1. First, I remembered from science class that electromagnetic waves (like light!) have both an electric part and a magnetic part. And they travel at a super-fast speed called the speed of light in a vacuum, which we call 'c'. We usually use 'c' as about 3 x 10^8 meters per second.
2. I also learned that there's a simple rule connecting the strongest part of the electric field (we call its amplitude E0) and the strongest part of the magnetic field (its amplitude B0). The rule is: E0 = c * B0.
3. The problem told us the amplitude of the magnetic field (B0) is 510 nT. The 'n' in nT means "nano," which is a really tiny number, 10 to the power of -9. So, 510 nT is 510 * 10^-9 Tesla.

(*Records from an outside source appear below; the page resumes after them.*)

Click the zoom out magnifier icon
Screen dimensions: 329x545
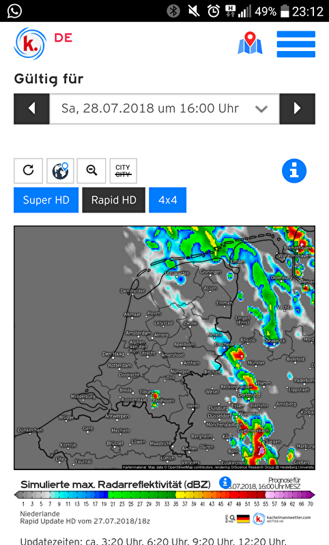coord(91,171)
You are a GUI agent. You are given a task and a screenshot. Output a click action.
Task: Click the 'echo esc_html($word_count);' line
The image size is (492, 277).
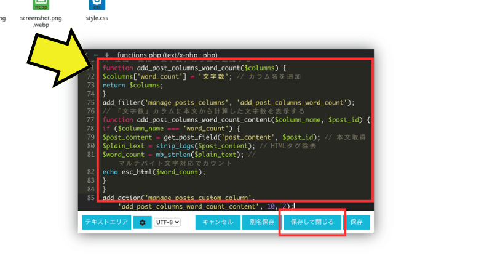point(154,172)
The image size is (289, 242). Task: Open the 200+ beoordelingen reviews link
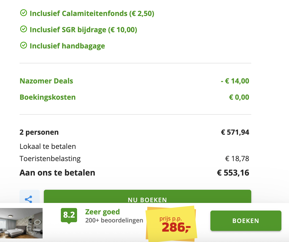coord(114,220)
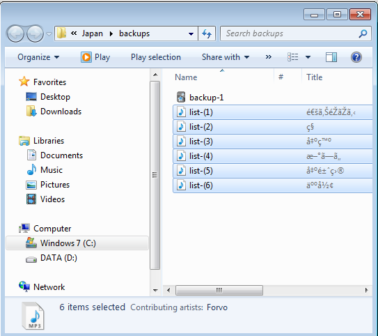Click the horizontal scrollbar thumb in file list
This screenshot has height=336, width=378.
(x=219, y=290)
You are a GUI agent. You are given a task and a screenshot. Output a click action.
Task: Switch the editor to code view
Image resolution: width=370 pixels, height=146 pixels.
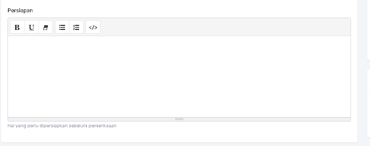pos(93,27)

4. Now, I just put the numbers into our rule: E0 = (3 x 10^8 m/s) * (510 x 10^-9 T).
5. I multiplied the main numbers: 3 * 510 = 1530.
6. Then I dealt with the powers of ten: 10^8 * 10^-9 = 10^(8-9) = 10^-1.
7. So, E0 = 1530 * 10^-1. That's the same as 1530 divided by 10, which is 153.
8. The unit for the electric field amplitude is Newtons per Coulomb (N/C). So, the answer is 153 N/C!